EDA does not prove causation—it prepares trustworthy questions for modeling and stakeholders.
Typical EDA order
- Read the data dictionary and business context
- Count rows/columns; list column types
- Profile missingness and duplicates
- Summarize numeric columns (mean, median, quantiles)
- Tabulate categorical columns (counts, proportions)
- Plot or cross-tab relationships worth investigating
With Pandas locally, df.info(), df.describe(), and df.groupby() accelerate these steps; this track starts with Python lists and dicts in the playground.
Questions to write down
Before opening tools, answer on paper:
- What is one row? (user, order, session?)

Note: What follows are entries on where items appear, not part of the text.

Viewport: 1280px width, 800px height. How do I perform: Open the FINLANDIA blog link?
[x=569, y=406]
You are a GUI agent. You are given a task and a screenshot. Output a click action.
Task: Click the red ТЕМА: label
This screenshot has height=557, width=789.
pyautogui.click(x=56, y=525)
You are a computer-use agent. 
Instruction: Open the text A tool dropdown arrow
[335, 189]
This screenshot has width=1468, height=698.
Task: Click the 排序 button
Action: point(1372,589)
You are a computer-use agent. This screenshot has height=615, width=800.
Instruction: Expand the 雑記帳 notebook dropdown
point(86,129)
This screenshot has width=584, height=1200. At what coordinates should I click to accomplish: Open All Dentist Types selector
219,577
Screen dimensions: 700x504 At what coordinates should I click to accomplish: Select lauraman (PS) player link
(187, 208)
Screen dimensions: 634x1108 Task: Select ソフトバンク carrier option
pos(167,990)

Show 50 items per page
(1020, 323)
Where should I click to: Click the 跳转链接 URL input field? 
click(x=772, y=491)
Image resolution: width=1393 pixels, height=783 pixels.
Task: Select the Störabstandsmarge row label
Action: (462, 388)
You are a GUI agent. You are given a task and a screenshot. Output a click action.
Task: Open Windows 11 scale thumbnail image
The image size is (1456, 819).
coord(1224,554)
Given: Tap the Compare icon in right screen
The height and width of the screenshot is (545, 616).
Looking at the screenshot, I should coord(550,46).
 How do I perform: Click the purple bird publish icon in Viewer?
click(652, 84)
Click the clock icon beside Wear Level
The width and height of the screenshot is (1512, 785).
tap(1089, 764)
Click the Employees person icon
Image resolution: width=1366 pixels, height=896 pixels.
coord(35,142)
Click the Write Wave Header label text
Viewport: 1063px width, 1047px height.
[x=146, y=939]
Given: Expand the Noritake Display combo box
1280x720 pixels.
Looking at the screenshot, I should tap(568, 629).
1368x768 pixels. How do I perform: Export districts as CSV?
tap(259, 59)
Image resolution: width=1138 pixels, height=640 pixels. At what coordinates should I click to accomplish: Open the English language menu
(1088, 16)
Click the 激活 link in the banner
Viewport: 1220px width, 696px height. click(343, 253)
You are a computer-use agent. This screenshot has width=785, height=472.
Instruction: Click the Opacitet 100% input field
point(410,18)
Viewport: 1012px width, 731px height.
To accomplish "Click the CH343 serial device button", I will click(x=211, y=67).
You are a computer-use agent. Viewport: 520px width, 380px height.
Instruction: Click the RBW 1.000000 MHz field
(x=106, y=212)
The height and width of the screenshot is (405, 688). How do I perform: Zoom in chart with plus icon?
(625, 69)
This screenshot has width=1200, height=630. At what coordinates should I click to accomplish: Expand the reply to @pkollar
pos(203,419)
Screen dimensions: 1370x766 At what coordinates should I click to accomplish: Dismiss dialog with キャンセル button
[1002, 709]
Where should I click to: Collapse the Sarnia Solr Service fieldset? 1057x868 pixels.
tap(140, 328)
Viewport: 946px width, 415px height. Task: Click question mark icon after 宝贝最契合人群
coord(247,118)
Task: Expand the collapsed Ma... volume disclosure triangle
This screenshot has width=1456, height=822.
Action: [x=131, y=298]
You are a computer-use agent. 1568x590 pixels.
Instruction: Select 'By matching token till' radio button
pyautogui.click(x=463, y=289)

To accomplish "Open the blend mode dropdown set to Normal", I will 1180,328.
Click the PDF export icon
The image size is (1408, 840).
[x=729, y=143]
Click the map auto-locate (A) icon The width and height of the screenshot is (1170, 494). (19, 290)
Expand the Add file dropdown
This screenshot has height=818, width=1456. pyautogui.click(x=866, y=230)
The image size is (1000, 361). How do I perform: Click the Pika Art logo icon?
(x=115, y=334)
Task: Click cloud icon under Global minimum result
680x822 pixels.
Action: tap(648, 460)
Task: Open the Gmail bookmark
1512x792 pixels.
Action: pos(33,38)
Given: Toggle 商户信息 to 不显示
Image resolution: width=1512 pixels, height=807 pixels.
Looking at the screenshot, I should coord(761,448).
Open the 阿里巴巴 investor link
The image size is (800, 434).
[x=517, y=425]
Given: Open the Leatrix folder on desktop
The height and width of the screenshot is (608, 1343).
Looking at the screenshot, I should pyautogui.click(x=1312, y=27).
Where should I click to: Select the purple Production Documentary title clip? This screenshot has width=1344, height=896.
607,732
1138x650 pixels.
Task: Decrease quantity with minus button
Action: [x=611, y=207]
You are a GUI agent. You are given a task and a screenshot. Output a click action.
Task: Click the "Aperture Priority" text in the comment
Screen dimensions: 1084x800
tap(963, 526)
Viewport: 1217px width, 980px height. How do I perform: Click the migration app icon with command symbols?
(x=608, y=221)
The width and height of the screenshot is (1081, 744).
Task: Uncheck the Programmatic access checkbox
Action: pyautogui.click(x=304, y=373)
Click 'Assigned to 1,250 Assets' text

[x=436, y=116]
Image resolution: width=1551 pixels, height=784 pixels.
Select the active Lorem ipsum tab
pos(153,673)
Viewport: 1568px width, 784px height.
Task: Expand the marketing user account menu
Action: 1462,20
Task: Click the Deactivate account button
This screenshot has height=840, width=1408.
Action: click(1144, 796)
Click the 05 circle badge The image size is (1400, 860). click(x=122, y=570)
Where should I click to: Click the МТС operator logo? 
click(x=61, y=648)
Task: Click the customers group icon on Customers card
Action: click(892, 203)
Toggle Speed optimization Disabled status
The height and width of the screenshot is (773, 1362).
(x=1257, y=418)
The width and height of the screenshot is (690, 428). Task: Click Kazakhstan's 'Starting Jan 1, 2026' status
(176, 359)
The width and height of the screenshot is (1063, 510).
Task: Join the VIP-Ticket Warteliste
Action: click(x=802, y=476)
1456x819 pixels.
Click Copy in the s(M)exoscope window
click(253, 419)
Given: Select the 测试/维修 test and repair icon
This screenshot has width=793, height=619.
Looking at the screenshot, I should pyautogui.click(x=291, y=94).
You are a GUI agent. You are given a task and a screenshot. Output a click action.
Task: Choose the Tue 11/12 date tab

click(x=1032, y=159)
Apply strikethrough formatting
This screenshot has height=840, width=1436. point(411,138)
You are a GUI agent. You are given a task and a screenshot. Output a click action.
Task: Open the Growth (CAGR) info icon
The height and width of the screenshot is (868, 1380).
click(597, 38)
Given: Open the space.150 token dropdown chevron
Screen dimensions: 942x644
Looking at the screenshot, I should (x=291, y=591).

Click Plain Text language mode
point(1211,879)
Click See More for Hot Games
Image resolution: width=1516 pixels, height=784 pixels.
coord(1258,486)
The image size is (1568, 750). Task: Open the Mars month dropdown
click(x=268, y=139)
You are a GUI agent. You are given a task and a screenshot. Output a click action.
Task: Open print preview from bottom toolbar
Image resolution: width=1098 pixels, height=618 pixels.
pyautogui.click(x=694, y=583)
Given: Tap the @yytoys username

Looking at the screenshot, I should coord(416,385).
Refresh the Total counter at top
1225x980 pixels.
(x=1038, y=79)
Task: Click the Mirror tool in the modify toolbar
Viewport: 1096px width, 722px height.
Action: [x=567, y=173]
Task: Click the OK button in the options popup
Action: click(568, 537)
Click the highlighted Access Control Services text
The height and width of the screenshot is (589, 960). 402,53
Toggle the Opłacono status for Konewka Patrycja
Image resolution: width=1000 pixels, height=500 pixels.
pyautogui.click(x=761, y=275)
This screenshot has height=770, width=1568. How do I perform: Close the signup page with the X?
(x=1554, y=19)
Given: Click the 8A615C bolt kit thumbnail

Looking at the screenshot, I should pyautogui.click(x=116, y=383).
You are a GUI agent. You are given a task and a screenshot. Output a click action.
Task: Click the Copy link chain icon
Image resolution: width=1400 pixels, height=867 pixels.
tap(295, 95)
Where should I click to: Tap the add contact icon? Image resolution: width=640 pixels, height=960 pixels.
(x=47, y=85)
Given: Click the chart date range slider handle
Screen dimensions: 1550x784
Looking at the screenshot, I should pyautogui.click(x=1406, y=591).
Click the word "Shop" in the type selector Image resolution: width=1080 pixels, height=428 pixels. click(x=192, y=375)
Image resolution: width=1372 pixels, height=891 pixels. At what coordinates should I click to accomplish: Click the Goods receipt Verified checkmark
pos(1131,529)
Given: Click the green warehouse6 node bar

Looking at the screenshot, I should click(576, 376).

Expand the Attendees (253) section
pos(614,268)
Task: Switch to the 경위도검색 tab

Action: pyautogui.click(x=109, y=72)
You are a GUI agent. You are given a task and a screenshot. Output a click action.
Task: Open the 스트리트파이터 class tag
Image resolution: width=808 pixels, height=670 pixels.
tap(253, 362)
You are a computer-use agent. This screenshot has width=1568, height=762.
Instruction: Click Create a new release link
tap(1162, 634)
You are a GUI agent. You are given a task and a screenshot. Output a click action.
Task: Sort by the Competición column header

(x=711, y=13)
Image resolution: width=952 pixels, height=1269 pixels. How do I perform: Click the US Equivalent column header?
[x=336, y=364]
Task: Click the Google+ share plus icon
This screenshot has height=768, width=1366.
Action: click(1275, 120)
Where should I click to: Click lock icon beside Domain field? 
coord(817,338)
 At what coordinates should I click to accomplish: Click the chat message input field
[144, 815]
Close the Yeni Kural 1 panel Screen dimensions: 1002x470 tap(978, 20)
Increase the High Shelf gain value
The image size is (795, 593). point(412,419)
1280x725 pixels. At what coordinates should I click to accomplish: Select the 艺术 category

- What is the target or KPI?
- What time range and filters apply?
- What would surprise a domain expert?
Connect to SQL
Many teams EDA in two layers: aggregate in SQL (counts, daily rollups), then load a sample into Python for deeper stats. The warehouse answers “how big”; the notebook answers “what pattern.”
Important interview questions and answers
- Q: EDA vs modeling?
A: EDA explores and questions data; modeling fits patterns to predict or explain with stated assumptions. - Q: Why EDA before cleaning?
A: You cannot impute or drop wisely until you know how missingness and outliers are distributed.
Self-check
- Name three goals of EDA.
- Why document the unit of observation before plotting?
- Where might SQL fit in an EDA workflow?
Tip: EDA is iterative—expect to revisit cleaning after plots.
Interview prep
- EDA goal?
Understand data before modeling; find errors and hypotheses.
- EDA proves causation?
No—suggests relationships to test carefully.